◆ **指令 a**
把下方列表中从含有"How do I perform: Click the 9z purple logo?"的那一行起、到列表末尾为止的各行整理成 JSON 字符串列表，每行对应一个字符串，空行不计，首尾两行都要包括。图片不要放进答案。

◆ **节选内容**
====
最新消息:20210816 当前crifan.com域名已被污染,为防止失联,请关注(页面右下角的)公众号

【已解决】Scrapy如何向后续Request的callback中传递参数

Scrapy crifan 4129浏览 0评论

折腾:

【记录】用Python的Scrapy去爬取Youtube中Humf的字幕

期间,虽然已经用代码:

<code># -*- coding: utf-8 -*-
import scrapy
# from scrapy import Request, Spider
from urllib import urlencode, unquote
import re
import json
from bs4 import BeautifulSoup
import os

class YoutubesubtitleSpider(scrapy.Spider):
    name = 'YoutubeSubtitle'
    allowed_domains = ['youtube.com', "yousubtitles.com"]
    start_urls = [
        "https://www.youtube.com/user/theofficialhumf/playlists"
    ]

    # def start_requests(self):
    #     """This is our first request to grab all the urls of the profiles.
    #     """
    #     for url in self.start_urls:
    #         self.logger.info("url=%s", url)
    #
    #         yield scrapy.Request(
    #             url=url,
    #             meta={
    #                 "proxy": "http://127.0.0.1:1087"
====
◆ **指令 b**
把上面的节选一字不改地完整照抄一遍。

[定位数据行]
====
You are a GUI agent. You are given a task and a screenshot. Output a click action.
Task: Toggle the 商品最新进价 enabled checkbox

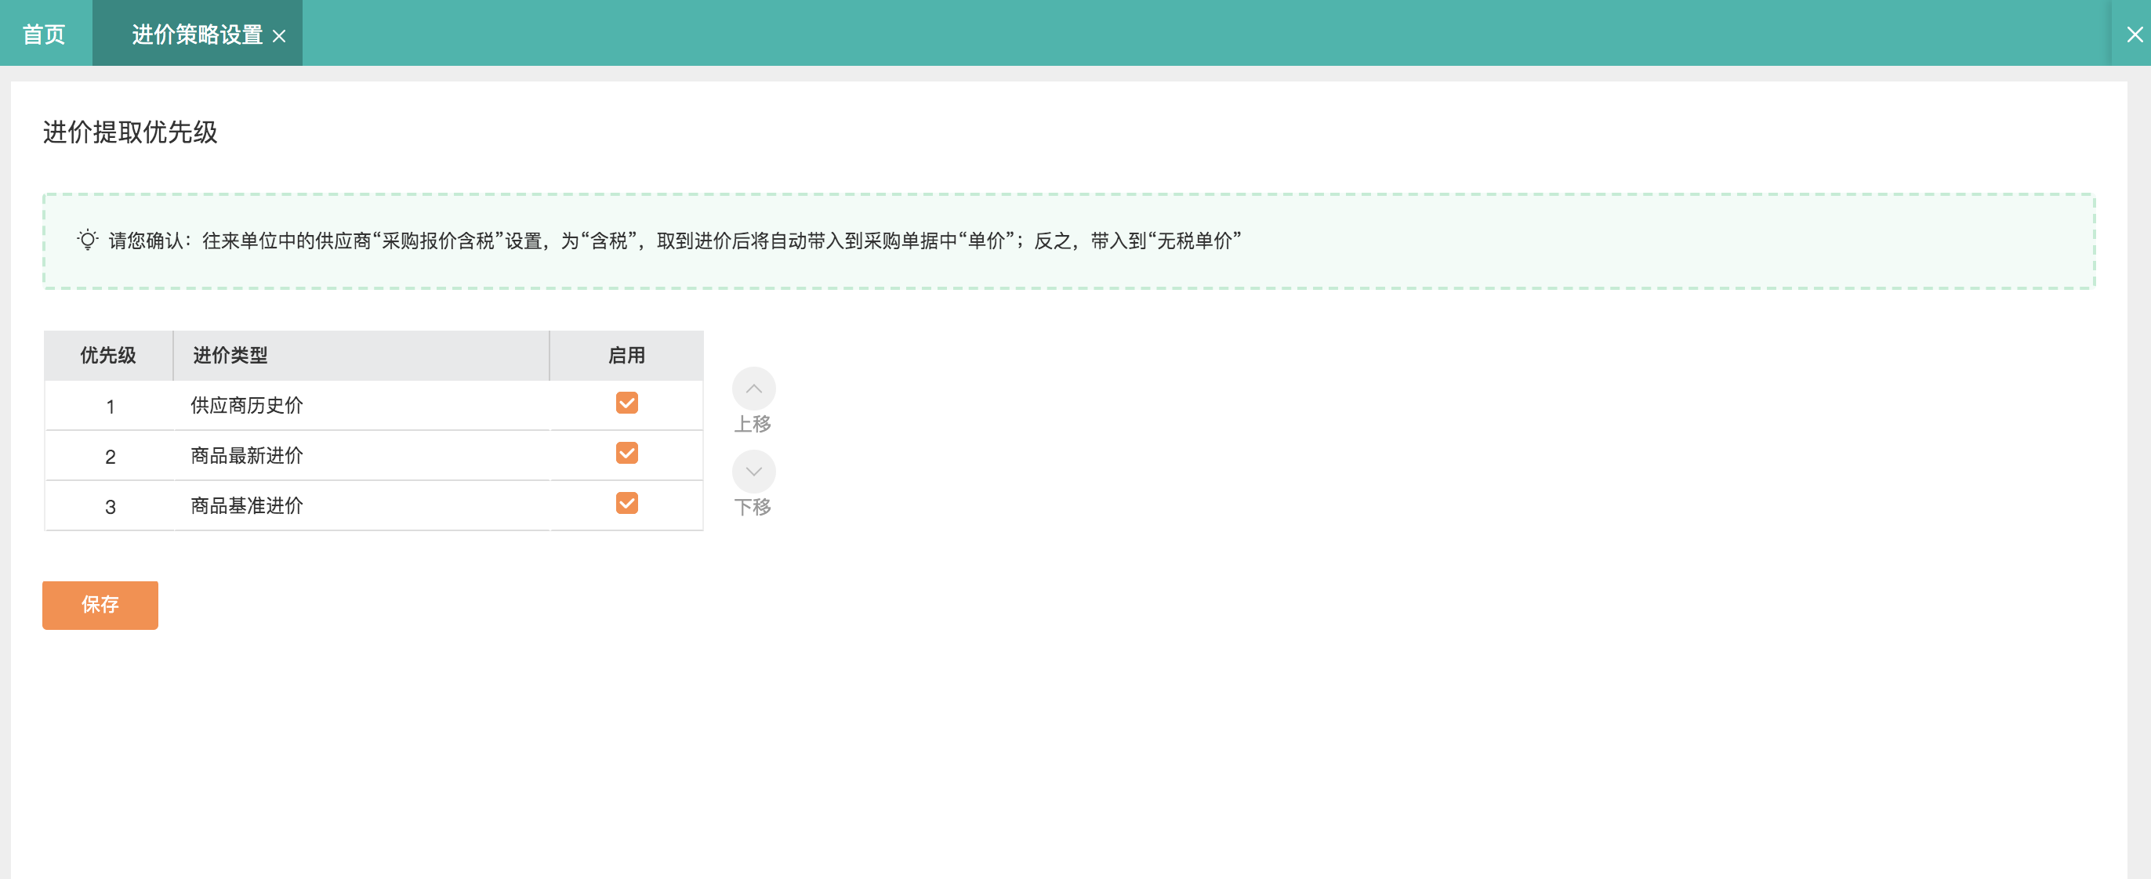627,453
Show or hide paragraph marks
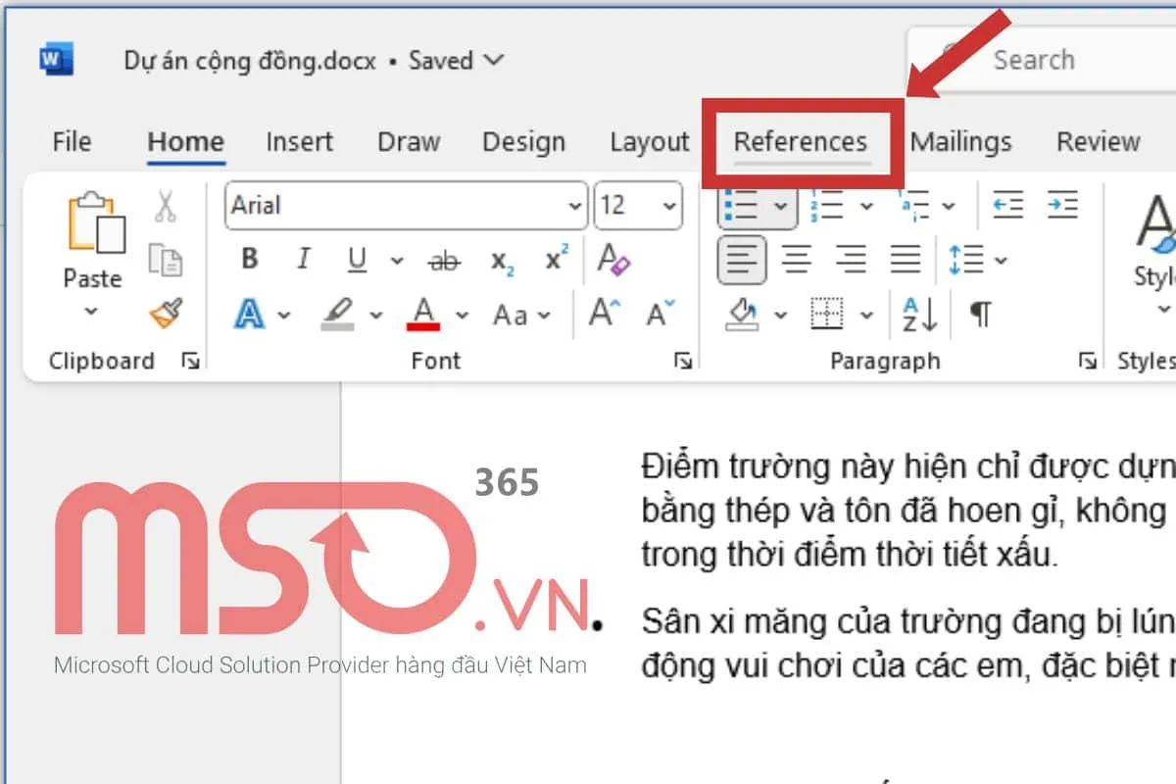Screen dimensions: 1176x784 pos(980,315)
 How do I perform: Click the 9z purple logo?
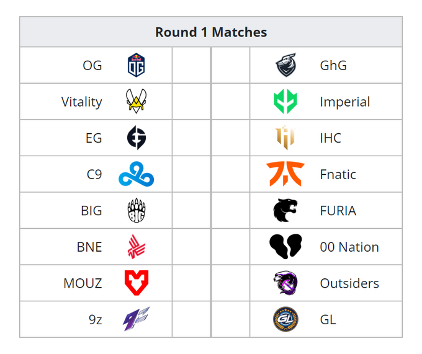pyautogui.click(x=136, y=319)
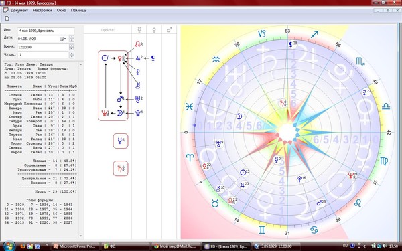Screen dimensions: 402x251
Task: Open the Настройки menu
Action: (42, 11)
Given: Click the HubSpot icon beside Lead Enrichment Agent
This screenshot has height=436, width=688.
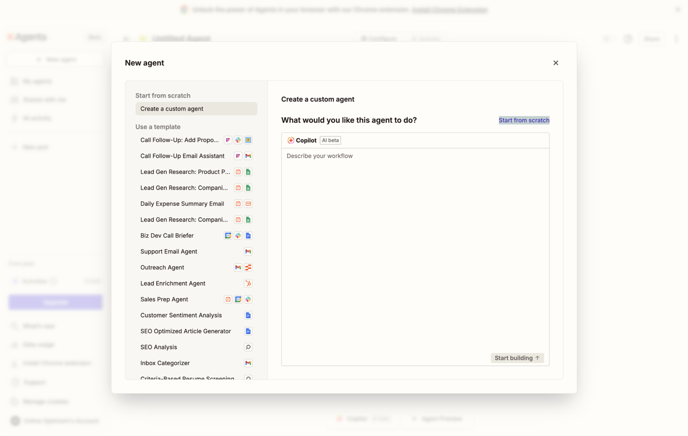Looking at the screenshot, I should pyautogui.click(x=248, y=283).
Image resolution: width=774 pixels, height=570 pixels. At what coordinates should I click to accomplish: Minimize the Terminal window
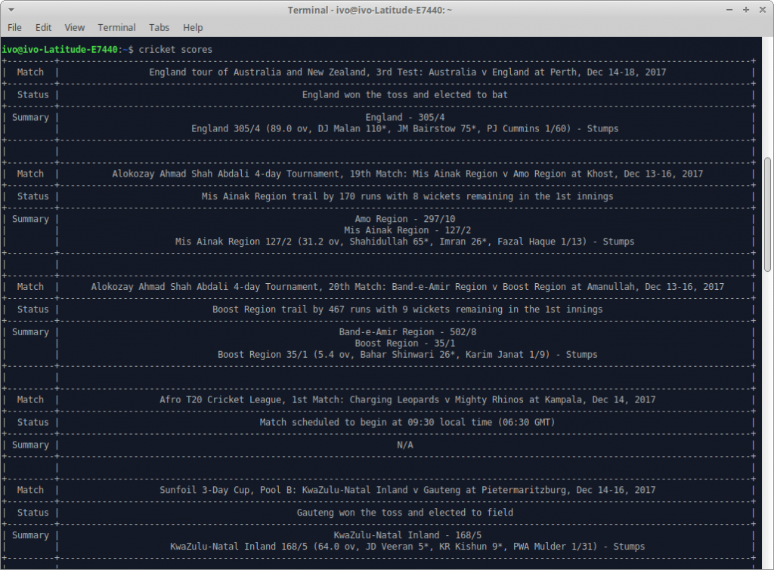(730, 10)
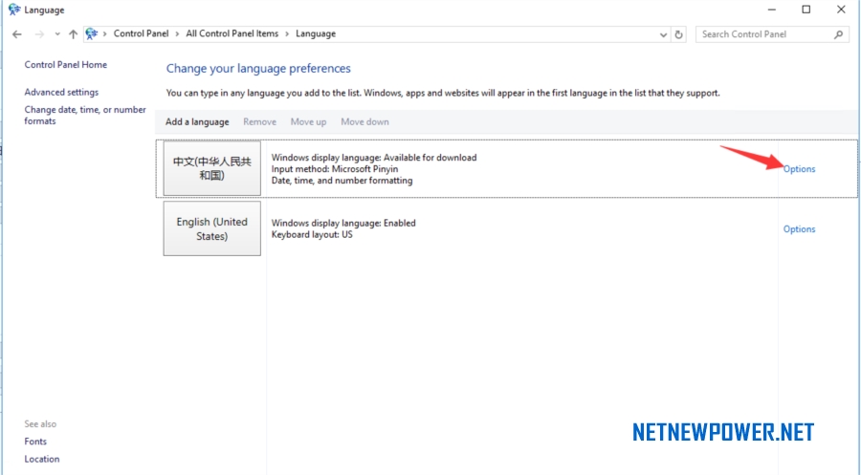
Task: Open Options for English (United States)
Action: click(799, 228)
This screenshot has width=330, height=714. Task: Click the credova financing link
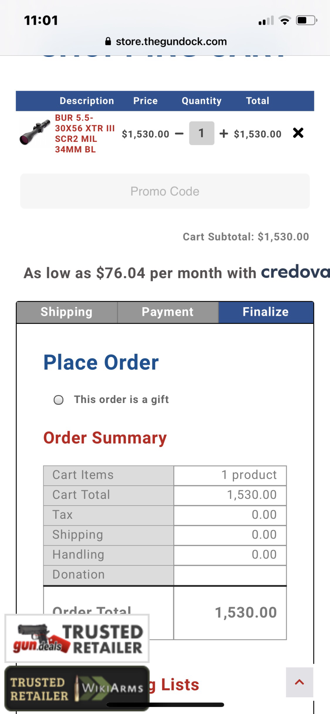pos(295,272)
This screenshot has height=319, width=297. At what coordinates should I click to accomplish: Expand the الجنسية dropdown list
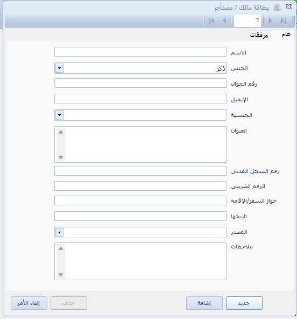60,115
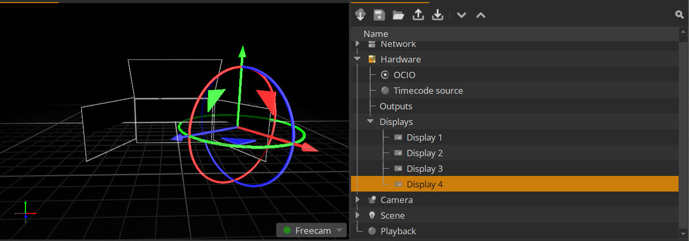Select the Timecode source item
This screenshot has width=689, height=241.
tap(427, 91)
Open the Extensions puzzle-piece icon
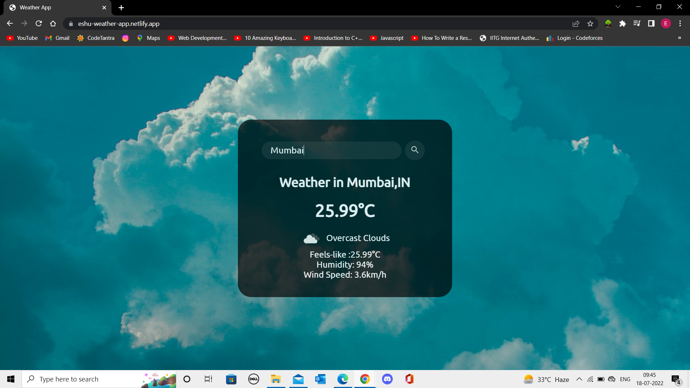The height and width of the screenshot is (388, 690). 623,23
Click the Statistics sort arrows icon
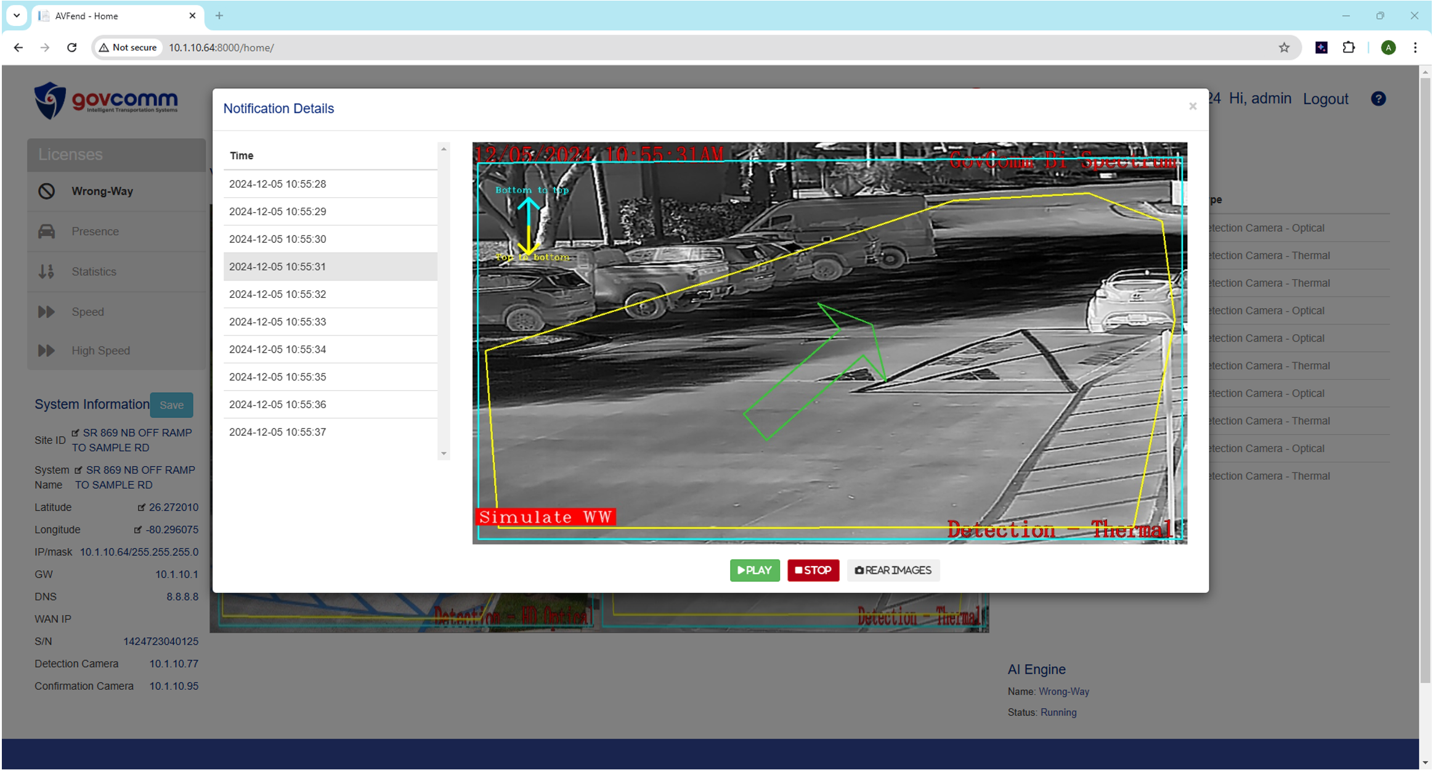 tap(47, 271)
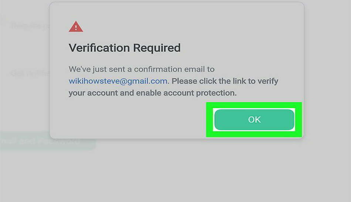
====
◆ **练习结果 a**
[
  " How do I perform: Click the 9z purple logo?",
  "pyautogui.click(x=136, y=319)",
  "Screen dimensions: 402x251",
  "Task: Open the Настройки menu",
  "Action: (42, 11)",
  "Given: Click the HubSpot icon beside Lead Enrichment Agent",
  "This screenshot has height=436, width=688.",
  "Looking at the screenshot, I should pyautogui.click(x=248, y=283).",
  "Image resolution: width=774 pixels, height=570 pixels. At what coordinates should I click to accomplish: Minimize the Terminal window",
  "(730, 10)",
  "Task: Open Options for English (United States)",
  "Action: click(799, 228)",
  "This screenshot has width=330, height=714. Task: Click the credova financing link",
  "pos(295,272)",
  "This screenshot has height=319, width=297. At what coordinates should I click to accomplish: Expand the الجنسية dropdown list",
  "60,115",
  "Select the Timecode source item",
  "This screenshot has width=689, height=241.",
  "tap(427, 91)",
  "Open the Extensions puzzle-piece icon",
  "The height and width of the screenshot is (388, 690). 623,23",
  "Click the Statistics sort arrows icon",
  " tap(47, 271)"
]

◆ **练习结果 b**
最新消息:20210816 当前crifan.com域名已被污染,为防止失联,请关注(页面右下角的)公众号

【已解决】Scrapy如何向后续Request的callback中传递参数

Scrapy crifan 4129浏览 0评论

折腾:

【记录】用Python的Scrapy去爬取Youtube中Humf的字幕

期间,虽然已经用代码:

<code># -*- coding: utf-8 -*-
import scrapy
# from scrapy import Request, Spider
from urllib import urlencode, unquote
import re
import json
from bs4 import BeautifulSoup
import os

class YoutubesubtitleSpider(scrapy.Spider):
    name = 'YoutubeSubtitle'
    allowed_domains = ['youtube.com', "yousubtitles.com"]
    start_urls = [
        "https://www.youtube.com/user/theofficialhumf/playlists"
    ]

    # def start_requests(self):
    #     """This is our first request to grab all the urls of the profiles.
    #     """
    #     for url in self.start_urls:
    #         self.logger.info("url=%s", url)
    #
    #         yield scrapy.Request(
    #             url=url,
    #             meta={
    #                 "proxy": "http://127.0.0.1:1087"